Judge Hidalgo stressed that while the interstates may be clear, there could still be downed powerlines and fallen trees in the neighborhoods.

Residents are asked to stay far away from any downed powerlines, and to report them to CenterPoint at (713) 207-2222. Anyone who smells natural gas inside their homes should also get outside and call CenterPoint at 612-372-5050 or 800-296-9815.

With the power outages, the county judge also stressed that generators need to be used safely and should never be brought indoors or turned on under an awning.

At least four killed in Houston storms

Mayor Whitmire says at least four people were killed due to the impacts of the storms. He says there may have been a fifth death, but it wasn't confirmed yet if it was weather-related.

Among those who died was a mother of four who was killed when a tree fell on her vehicle as the storm blew in, police say.

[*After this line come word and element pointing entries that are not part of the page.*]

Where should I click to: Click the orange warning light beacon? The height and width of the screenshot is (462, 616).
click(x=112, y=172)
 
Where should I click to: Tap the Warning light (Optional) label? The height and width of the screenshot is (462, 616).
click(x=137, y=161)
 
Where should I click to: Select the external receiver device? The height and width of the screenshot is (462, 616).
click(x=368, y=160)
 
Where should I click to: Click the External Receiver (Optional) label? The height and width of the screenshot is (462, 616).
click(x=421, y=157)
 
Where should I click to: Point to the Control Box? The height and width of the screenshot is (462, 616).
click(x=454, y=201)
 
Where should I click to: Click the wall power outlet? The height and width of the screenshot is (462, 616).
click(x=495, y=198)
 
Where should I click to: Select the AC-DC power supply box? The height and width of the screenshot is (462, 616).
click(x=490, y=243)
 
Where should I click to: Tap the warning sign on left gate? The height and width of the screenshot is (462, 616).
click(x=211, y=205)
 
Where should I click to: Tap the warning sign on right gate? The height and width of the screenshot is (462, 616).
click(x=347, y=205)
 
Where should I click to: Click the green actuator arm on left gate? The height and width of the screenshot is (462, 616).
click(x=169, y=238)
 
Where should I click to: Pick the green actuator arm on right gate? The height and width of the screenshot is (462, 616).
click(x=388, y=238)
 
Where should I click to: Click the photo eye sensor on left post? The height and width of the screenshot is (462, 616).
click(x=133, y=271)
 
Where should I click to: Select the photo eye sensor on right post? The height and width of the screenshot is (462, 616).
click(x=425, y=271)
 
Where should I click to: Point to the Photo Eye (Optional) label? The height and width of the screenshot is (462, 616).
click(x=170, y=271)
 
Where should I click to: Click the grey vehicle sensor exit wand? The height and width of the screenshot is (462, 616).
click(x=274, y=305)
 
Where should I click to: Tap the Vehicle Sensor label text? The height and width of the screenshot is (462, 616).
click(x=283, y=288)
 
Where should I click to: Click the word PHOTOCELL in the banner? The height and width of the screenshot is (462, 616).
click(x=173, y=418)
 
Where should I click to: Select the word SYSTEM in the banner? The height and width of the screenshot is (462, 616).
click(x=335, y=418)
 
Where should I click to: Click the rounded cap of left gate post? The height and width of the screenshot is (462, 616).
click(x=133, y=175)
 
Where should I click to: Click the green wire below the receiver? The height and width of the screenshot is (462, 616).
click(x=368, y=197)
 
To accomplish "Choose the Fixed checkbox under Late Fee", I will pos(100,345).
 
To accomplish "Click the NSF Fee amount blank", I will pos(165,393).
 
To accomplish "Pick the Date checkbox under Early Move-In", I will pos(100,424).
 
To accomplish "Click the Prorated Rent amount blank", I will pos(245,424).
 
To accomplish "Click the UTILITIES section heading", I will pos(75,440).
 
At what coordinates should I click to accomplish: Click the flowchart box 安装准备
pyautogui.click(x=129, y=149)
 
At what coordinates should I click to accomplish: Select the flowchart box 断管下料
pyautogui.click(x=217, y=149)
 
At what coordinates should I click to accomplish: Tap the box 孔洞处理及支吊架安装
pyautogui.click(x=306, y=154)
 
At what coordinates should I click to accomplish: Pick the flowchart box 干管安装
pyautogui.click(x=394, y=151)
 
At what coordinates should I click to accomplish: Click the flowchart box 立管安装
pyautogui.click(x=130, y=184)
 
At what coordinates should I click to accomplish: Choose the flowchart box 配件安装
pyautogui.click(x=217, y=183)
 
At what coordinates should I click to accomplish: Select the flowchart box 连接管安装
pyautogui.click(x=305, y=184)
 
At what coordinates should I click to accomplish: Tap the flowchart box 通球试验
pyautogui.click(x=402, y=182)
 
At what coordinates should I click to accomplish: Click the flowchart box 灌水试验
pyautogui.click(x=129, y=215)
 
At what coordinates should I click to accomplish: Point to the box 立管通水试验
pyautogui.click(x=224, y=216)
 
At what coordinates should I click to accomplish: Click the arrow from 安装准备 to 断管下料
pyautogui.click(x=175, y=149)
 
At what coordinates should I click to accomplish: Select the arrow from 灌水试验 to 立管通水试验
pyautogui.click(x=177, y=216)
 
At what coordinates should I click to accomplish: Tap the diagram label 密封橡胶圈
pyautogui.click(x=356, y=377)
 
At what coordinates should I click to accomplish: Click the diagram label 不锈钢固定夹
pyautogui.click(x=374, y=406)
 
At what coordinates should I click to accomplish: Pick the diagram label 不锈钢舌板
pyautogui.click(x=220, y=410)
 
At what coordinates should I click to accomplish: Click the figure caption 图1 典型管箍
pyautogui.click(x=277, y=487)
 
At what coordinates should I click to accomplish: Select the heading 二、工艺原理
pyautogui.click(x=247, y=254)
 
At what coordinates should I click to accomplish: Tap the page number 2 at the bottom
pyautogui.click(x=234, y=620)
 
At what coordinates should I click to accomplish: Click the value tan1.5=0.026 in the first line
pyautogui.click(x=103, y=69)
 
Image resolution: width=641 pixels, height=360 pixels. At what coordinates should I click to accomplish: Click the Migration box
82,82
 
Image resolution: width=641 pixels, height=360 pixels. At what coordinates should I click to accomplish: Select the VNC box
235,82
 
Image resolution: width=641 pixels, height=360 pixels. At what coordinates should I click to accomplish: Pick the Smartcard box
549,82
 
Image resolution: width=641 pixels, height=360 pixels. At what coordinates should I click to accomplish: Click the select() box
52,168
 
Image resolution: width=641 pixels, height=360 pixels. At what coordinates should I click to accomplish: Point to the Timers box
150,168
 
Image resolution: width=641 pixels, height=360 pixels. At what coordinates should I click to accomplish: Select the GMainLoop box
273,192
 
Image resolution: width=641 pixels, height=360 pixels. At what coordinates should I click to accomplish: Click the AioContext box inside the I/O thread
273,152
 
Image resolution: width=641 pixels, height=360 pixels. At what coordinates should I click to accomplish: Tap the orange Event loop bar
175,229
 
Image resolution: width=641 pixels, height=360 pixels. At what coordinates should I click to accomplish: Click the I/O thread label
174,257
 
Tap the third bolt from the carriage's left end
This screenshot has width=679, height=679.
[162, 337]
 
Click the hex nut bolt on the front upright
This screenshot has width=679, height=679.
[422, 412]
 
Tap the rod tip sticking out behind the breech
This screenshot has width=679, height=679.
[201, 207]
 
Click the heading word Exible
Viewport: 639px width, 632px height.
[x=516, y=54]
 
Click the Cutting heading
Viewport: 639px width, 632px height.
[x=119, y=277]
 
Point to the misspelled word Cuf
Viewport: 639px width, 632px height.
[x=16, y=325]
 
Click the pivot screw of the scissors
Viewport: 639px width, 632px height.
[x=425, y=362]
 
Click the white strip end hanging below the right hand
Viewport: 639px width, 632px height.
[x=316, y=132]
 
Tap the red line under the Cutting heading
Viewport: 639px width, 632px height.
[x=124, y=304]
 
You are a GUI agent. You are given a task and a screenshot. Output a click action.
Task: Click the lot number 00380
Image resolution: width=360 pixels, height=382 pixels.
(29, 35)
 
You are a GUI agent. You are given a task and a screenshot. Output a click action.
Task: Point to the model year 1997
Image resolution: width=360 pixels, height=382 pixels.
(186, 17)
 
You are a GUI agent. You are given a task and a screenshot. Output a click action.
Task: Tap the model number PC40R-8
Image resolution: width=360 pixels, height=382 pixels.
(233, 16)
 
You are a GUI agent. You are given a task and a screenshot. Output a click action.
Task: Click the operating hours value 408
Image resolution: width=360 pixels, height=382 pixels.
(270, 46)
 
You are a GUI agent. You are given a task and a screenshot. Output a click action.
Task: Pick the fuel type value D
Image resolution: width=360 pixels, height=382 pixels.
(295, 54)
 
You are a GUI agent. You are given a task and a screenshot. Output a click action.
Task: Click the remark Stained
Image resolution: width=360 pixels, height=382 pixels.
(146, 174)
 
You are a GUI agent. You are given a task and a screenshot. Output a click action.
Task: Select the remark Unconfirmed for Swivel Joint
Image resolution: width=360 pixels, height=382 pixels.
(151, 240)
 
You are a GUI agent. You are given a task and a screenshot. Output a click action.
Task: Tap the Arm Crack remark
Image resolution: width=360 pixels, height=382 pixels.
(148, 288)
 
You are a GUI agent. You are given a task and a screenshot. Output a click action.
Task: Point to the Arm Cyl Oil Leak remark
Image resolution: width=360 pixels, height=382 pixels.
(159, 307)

RELATED: Houston mother of four killed when tree fell on her SUV during storm

A man, in his 70s, was also killed when the strong winds knocked a crane onto the cement truck he was in, police say.

RELATED: Crane falls on cement truck during Houston storm, killing man

Was there a tornado in the Houston area?

An EF-1 tornado has been confirmed in Cypress with peak winds of 110 mph. 

The National Weather Service also found significant straight-line winds that peaked at 100 mph in Downtown Houston and straight-line winds between 90-100 mph in the Baytown area.